■ Source excerpt ■
● ● ● ● ● ● ●
Poor infrastructure might impede India’s growth: WB chief ZoellickNovember 14th, 2007 - 8:22 am ICT by admin
Zoellick, who was on a three-day visit to India, said public-private partnership should be expanded.
“The public-private partnerships, something that we will try to expand with the work of our colleagues in the private sector, with traditional bank support, aid and concessionary support,” he said.
Zoellick talked about his visit to a resettlement site of the Mumbai Urbanransport Project (MUTP) launched in 2002 with 542 million dollars assistance from the World Bank.
The government has sought additional funds to the tune of 6 billion dollars for the development of Mumbai Metropolitan Region.
“When I was in Mumbai, there were some requests about additional support for the project on that Metropolitan plan. They were asking 5-6 billion dollars over the nest ten years. If we can work together on the development plan, it isn’t going to be a distant possibility,” said Zoellick.
The MUTP project will work on providing new rail lines, bigger bridges to ease Mumbai’s traffic congestion, besides providing better housing for millions of slum dwellers living in makeshift houses along railway lines and roads.
● ● ● ● ● ● ●
Records from a pointing dataset
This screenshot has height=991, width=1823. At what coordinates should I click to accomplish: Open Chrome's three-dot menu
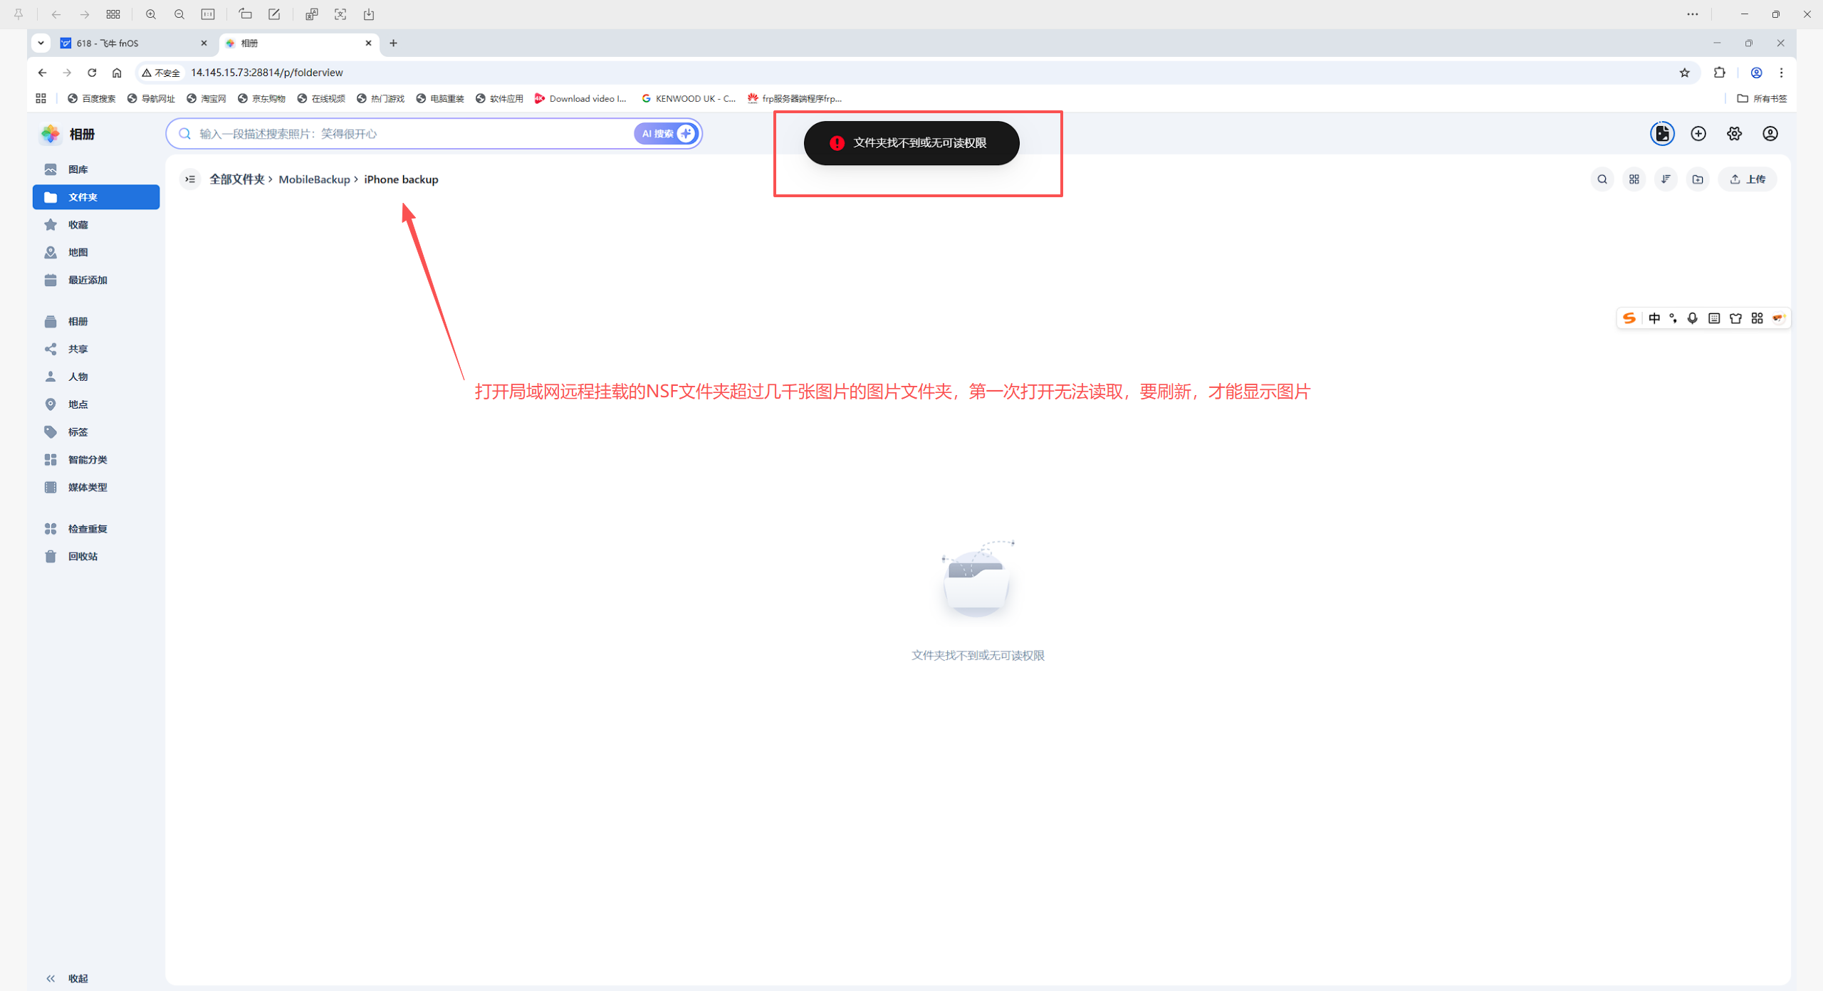coord(1780,72)
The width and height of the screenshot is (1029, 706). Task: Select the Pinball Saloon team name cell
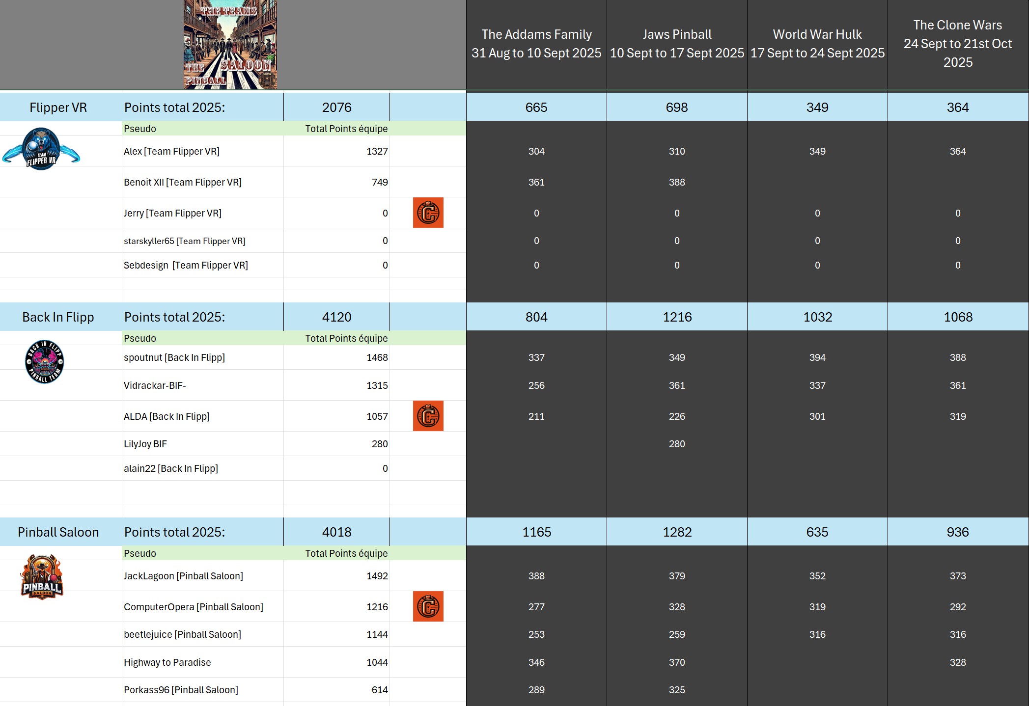[x=58, y=532]

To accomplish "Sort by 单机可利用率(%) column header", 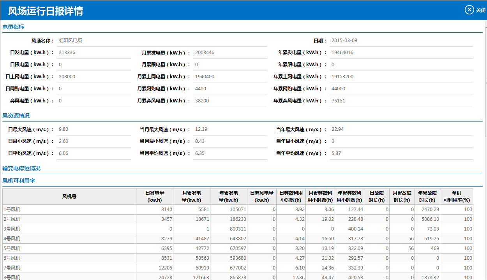I will pos(456,197).
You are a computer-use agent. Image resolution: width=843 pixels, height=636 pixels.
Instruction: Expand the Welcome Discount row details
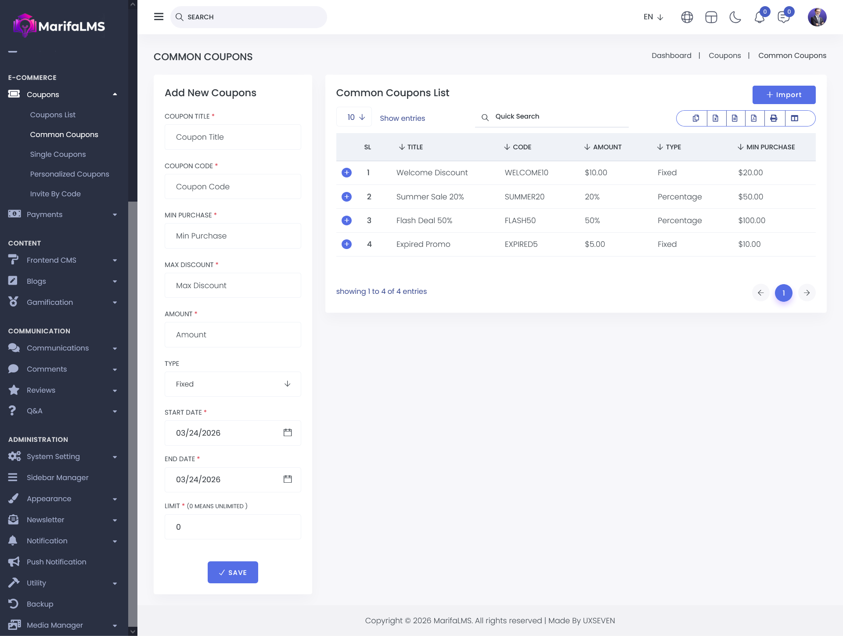pos(346,173)
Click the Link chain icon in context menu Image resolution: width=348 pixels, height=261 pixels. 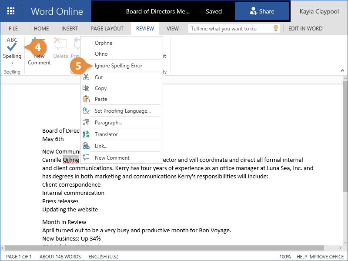[x=86, y=146]

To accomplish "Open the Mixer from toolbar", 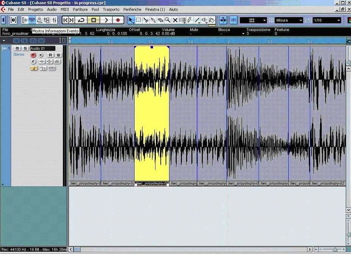I will point(54,20).
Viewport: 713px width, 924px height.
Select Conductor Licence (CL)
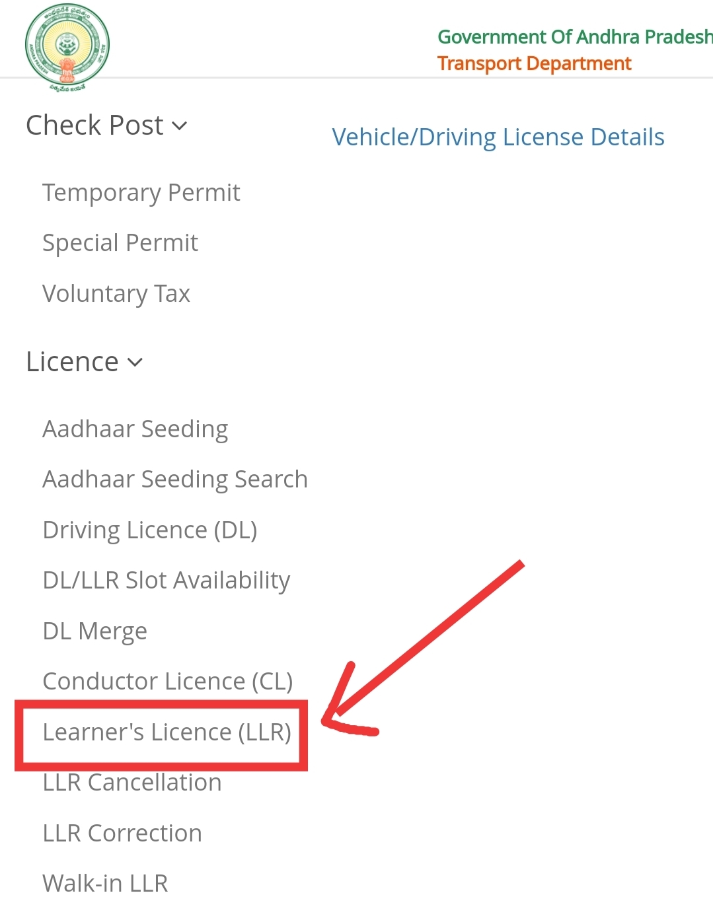click(167, 681)
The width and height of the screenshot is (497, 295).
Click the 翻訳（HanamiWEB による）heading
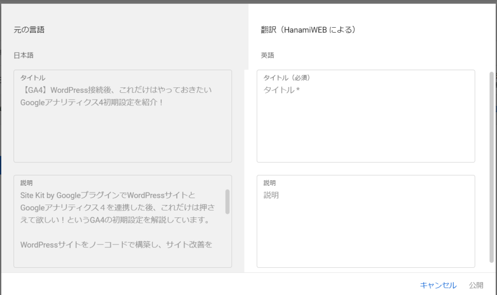pyautogui.click(x=309, y=30)
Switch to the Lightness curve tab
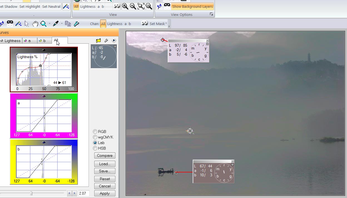347x198 pixels. click(x=11, y=41)
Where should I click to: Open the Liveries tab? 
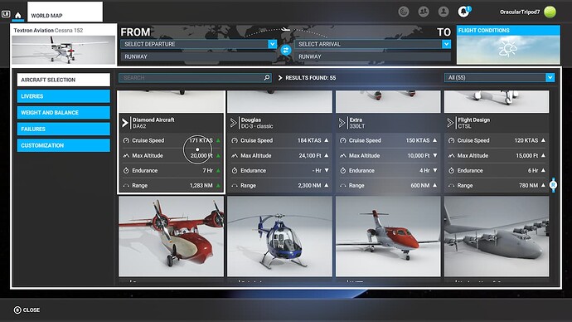[x=64, y=96]
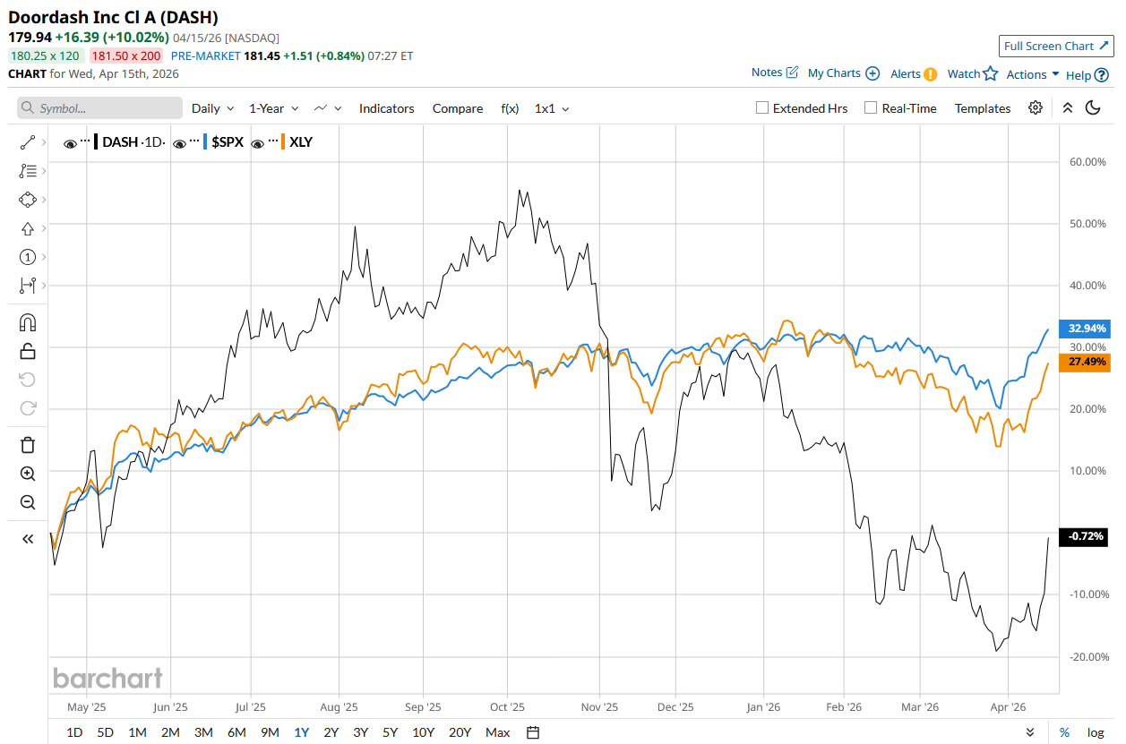Hide the $SPX comparison line
1126x744 pixels.
point(180,142)
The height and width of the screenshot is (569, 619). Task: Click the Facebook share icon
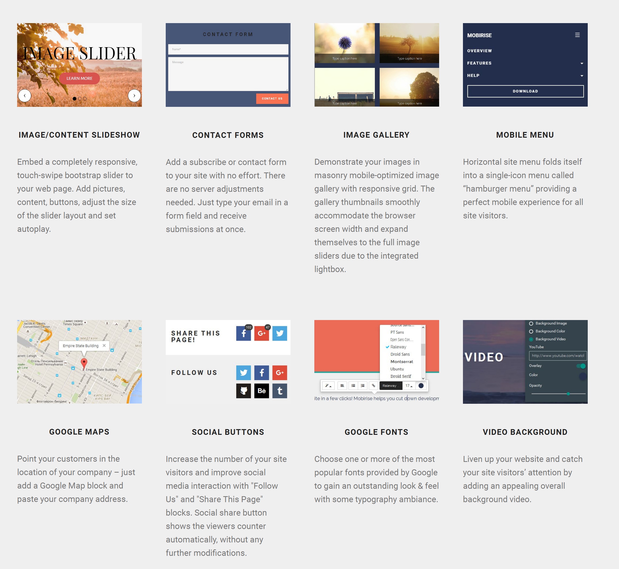(x=244, y=334)
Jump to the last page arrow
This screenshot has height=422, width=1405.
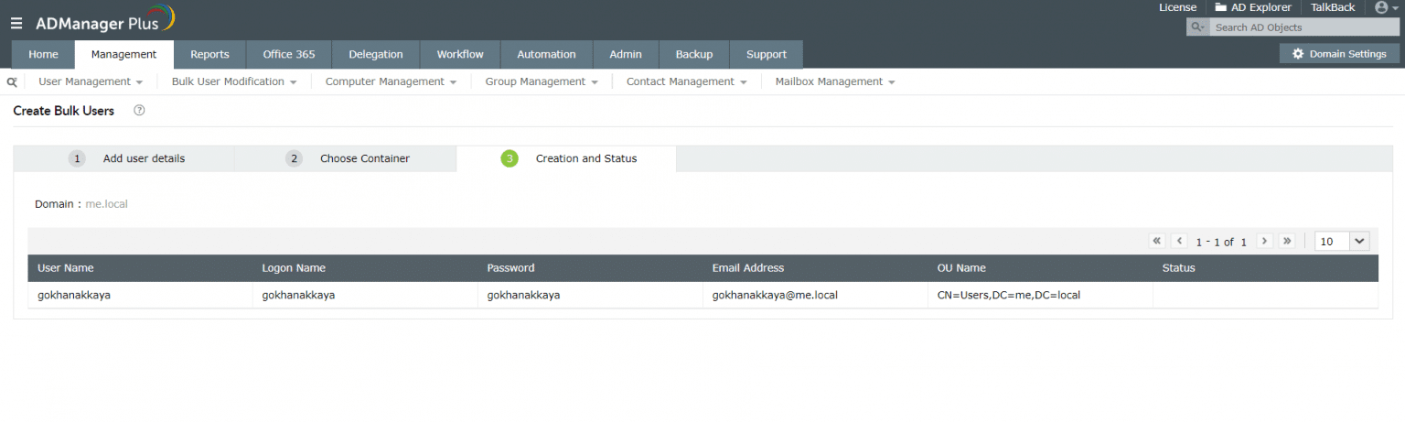point(1287,241)
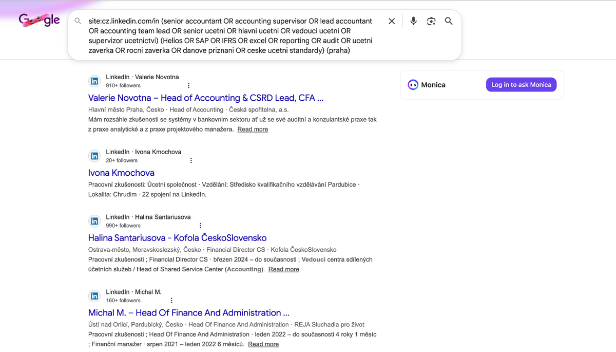Open more options for Michal M. result
Screen dimensions: 616x352
click(x=171, y=301)
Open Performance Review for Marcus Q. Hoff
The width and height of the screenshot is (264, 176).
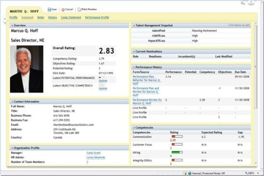tap(147, 102)
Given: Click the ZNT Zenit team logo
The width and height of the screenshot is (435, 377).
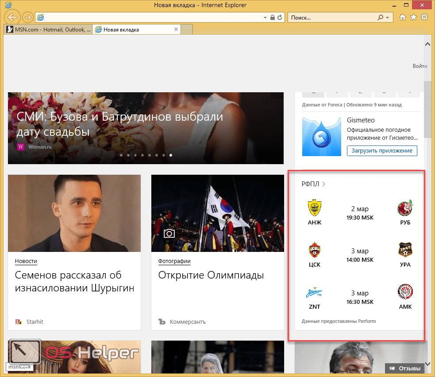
● ● ● ● ● ● ●
■ Written problem A ■
Reproduce the stretch of the Zoellick article from "Poor infrastructure might" through "Mumbai Metropolitan Region.".
■ Written problem B ■
Using the Zoellick article, answer each question.
(i) How many days did Zoellick's visit to India last?
(ii) In what year was the Mumbai transport project launched with World Bank assistance?
(iii) How much in additional funds has the government sought for developing the Mumbai Metropolitan Region?
These records were taken from a separate source.

■ Task answer A ■
Poor infrastructure might impede India’s growth: WB chief ZoellickNovember 14th, 2007 - 8:22 am ICT by admin
Zoellick, who was on a three-day visit to India, said public-private partnership should be expanded.
“The public-private partnerships, something that we will try to expand with the work of our colleagues in the private sector, with traditional bank support, aid and concessionary support,” he said.
Zoellick talked about his visit to a resettlement site of the Mumbai Urbanransport Project (MUTP) launched in 2002 with 542 million dollars assistance from the World Bank.
The government has sought additional funds to the tune of 6 billion dollars for the development of Mumbai Metropolitan Region.

■ Task answer B ■
(i) Three days.
(ii) 2002.
(iii) About 6 billion dollars.